Demande en réparation des dommages causés par un produit ou une prestation de services défectueux

Affaire :

SARL LABAT/LBS

C/

C Z F-G Y

CPAM du PUY DE DOME

Grosse délivrée le :

à :

RÉPUBLIQUE FRANÇAISE

AU NOM DU PEUPLE FRANÇAIS

A R R Ê T

prononcé publiquement par mise à disposition de l’arrêt au greffe de la Cour le 27 février 2018, les parties en ayant été préalablement avisées dans les conditions prévues au deuxième alinéa de l’article 450 du code de procédure civile.

* * * * *

APRES DÉBATS

à l’audience publique tenue le 18 décembre 2017, devant :

Monsieur X, magistrat chargé du rapport,

assisté de Madame FITTES-PUCHEU, greffier, et de Madame DE RUEDA, greffier stagiaire, présentes à l’appel des causes,

Monsieur X, en application des articles 786 et 907 du code de procédure civile et à défaut d’opposition a tenu l’audience pour entendre les plaidoiries et en a rendu compte à la Cour composée

de :

Madame K, Président

Monsieur CASTAGNE, Conseiller

Monsieur X, Conseiller

qui en ont délibéré conformément à la loi.

dans l’affaire opposant :

APPELANTE :

SARL LABAT/LBS

[…]

[…]

représentée par Maître Jean-Bernard PENEAU de la SCP SCP PENEAU-DESCOUBES – PENEAU, avocat au barreau de MONT DE MARSAN

assistée de Maître G. DAUMAS, avocat au barreau de TOULOUSE

INTIMES :

Monsieur C Z

né le […] à […]

de nationalité française

[…]

[…]

Madame F-G Y

née le […] à […]

de nationalité française

[…]

[…]

représentés et assistés de Maître Laure DARZACQ de la SCP VIDALIES – DUCAMP – DARZACQ, avocat au barreau de MONT DE MARSAN

CPAM DU PUY DE DOME

[…]

[…]

agissant poursuites et diligences de ses représentants légaux domiciliés audit siège

représentée et assistée de Maître Barbara CANLORBE de la SCP HEUTY – LONNE – CANLORBE
- VIAL, avocat au barreau de MONT DE MARSAN

sur appel de la décision

en date du 20 JANVIER 2016

rendue par le TRIBUNAL DE GRANDE INSTANCE DE MONT DE MARSAN

Faits et procédure :

Le 16 août 2011, la SARL LABAT/LBS organisait aux arènes de Biscarrosse un spectacle taurin comportant un jeu dit jeu du « carillonneur « au cours duquel des spectateurs sélectionnés sont invités à affronter des vachettes.
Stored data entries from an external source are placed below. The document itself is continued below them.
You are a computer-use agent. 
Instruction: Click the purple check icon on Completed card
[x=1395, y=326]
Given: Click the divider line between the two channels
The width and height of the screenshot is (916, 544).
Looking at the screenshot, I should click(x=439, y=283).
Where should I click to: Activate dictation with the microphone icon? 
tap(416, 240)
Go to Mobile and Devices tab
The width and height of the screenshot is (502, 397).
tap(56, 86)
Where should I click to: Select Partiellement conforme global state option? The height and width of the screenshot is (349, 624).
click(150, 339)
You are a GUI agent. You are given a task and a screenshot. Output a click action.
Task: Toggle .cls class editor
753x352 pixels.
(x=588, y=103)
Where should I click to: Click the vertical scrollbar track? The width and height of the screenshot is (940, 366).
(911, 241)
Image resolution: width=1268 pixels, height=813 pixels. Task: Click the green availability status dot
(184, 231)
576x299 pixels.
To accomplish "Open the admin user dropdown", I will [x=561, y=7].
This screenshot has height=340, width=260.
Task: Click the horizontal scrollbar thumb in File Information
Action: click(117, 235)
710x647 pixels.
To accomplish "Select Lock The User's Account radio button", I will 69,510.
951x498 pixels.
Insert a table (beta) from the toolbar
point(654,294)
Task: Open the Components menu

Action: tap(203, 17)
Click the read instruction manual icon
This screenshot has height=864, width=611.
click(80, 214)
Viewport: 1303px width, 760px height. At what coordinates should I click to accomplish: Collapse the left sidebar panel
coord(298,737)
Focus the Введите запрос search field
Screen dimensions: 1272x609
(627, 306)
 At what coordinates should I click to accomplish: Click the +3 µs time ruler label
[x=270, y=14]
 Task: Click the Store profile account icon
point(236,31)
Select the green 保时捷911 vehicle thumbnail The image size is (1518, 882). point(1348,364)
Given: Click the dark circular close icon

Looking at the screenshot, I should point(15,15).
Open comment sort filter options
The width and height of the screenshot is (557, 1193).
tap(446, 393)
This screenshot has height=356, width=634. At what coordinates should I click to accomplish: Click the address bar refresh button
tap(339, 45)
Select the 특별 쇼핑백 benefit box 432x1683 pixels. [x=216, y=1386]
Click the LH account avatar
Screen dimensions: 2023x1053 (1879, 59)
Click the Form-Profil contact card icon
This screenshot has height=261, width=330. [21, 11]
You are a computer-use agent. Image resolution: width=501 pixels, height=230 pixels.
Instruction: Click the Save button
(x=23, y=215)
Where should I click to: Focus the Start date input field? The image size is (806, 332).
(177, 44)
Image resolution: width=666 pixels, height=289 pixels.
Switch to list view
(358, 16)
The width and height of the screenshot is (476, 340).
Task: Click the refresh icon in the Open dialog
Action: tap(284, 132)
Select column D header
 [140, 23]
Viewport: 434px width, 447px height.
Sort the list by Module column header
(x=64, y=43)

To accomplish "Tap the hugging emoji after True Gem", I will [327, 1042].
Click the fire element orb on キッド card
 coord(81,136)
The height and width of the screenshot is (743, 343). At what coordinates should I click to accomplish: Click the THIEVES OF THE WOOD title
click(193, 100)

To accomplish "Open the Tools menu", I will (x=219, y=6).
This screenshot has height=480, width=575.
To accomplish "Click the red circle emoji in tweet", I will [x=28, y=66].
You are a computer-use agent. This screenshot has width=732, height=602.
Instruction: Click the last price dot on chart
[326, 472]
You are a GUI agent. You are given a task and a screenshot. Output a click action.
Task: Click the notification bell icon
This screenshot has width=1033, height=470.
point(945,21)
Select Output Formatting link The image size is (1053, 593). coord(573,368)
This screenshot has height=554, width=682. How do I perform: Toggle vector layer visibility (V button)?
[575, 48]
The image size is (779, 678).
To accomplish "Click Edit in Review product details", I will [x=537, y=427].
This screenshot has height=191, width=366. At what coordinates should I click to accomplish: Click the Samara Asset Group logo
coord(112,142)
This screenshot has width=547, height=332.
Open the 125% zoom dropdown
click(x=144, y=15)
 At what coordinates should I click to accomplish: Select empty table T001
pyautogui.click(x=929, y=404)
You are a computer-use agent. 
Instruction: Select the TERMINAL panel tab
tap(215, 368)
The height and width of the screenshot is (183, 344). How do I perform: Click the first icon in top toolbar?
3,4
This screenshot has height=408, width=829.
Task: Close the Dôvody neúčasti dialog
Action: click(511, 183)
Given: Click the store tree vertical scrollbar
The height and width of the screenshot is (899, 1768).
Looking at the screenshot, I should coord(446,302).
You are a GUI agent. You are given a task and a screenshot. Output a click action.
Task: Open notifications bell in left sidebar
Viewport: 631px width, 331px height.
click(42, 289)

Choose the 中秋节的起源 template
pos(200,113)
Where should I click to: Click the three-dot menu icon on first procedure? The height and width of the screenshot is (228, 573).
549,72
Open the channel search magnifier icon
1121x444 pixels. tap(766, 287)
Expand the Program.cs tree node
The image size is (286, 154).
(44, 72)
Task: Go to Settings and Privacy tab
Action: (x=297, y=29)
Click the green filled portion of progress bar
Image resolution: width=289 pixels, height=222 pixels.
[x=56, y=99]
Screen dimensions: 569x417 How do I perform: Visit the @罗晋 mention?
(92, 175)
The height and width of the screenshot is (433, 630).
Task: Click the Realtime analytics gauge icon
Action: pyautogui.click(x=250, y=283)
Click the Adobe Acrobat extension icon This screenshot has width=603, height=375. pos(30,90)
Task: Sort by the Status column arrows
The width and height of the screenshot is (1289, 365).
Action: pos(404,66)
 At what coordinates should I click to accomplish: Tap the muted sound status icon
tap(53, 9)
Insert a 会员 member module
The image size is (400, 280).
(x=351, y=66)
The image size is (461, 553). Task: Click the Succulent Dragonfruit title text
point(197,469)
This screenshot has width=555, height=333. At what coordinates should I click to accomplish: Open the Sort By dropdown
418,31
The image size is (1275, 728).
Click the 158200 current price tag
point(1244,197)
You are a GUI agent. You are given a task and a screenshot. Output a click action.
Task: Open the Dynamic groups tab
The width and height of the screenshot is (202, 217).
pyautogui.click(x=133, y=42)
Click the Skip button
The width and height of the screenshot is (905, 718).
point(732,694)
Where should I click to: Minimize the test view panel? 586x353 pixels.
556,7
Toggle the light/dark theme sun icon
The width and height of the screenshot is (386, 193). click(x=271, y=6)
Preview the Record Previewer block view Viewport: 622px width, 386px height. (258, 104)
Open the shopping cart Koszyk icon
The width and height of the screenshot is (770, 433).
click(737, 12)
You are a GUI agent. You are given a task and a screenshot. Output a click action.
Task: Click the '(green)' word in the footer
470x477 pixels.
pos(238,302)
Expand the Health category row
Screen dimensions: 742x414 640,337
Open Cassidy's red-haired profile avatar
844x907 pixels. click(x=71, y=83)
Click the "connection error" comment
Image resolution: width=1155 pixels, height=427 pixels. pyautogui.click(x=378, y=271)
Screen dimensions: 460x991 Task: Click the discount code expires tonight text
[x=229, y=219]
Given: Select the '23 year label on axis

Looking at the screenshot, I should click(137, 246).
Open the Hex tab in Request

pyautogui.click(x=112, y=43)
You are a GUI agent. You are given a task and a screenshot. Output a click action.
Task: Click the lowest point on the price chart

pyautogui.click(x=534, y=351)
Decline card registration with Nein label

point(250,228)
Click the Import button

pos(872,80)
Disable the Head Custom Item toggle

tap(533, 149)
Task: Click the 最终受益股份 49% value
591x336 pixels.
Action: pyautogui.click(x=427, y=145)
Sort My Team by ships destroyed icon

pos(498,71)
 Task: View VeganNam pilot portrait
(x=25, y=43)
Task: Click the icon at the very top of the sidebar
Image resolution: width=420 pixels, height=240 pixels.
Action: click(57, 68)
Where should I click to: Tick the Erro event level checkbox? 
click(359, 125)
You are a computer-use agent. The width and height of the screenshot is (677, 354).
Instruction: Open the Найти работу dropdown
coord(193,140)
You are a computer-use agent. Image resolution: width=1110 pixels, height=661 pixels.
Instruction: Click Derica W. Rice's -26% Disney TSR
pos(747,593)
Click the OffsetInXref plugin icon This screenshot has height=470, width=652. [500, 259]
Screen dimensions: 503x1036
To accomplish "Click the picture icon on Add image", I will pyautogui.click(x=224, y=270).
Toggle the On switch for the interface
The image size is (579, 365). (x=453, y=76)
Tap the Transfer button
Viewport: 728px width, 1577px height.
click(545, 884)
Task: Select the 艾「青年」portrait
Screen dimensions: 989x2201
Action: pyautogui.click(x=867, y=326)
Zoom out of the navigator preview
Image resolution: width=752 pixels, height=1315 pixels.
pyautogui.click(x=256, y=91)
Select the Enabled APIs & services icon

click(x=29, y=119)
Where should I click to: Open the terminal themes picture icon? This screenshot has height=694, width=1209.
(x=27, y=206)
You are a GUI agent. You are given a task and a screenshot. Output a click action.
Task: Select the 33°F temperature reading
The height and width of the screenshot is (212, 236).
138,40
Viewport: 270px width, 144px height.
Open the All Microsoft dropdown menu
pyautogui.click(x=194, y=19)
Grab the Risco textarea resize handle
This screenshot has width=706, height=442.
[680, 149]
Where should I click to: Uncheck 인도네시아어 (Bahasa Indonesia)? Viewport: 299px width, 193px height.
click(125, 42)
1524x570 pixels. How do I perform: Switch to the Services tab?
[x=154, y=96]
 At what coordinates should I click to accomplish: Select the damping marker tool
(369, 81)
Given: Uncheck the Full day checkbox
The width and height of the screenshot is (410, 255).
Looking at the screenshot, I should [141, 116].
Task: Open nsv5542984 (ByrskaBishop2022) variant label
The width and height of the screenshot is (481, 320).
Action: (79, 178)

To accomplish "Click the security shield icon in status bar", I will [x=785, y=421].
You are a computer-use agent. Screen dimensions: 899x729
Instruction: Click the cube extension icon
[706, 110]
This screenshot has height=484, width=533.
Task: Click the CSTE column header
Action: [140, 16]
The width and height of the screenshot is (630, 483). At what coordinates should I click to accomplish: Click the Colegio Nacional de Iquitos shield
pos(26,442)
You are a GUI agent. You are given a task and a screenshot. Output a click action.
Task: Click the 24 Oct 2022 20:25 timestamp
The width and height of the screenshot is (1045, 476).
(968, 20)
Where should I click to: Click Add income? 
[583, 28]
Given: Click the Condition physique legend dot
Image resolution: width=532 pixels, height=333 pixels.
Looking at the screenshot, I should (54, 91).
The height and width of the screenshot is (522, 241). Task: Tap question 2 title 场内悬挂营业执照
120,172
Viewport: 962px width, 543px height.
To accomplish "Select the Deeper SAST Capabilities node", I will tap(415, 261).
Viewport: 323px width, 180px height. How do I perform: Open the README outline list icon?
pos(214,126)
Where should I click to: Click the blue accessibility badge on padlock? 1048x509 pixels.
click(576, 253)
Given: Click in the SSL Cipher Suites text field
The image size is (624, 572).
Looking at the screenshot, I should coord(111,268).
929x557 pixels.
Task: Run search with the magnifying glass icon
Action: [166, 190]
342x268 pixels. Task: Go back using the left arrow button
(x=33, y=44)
Vers 22 h 30, D B sélectionné par la société organisatrice a été percuté de face par une vachette qui l’a projeté sur un poteau métallique, le faisant tomber sur le dos ; avant de pouvoir être maîtrisé, l’animal revenait sur D B lui donnant un coup de corne avant de le piétiner.

D B décédait des suites de ses blessures à l’hôpital de La Teste de Buch (33) le 17 août 2011.

Il vivait en compagnie de F-G Y, avec laquelle il avait passé un pacte civile de solidarité, et avec le fils de celle-ci, C Z, tous trois domiciliés à Cournon d’Auvergne (63).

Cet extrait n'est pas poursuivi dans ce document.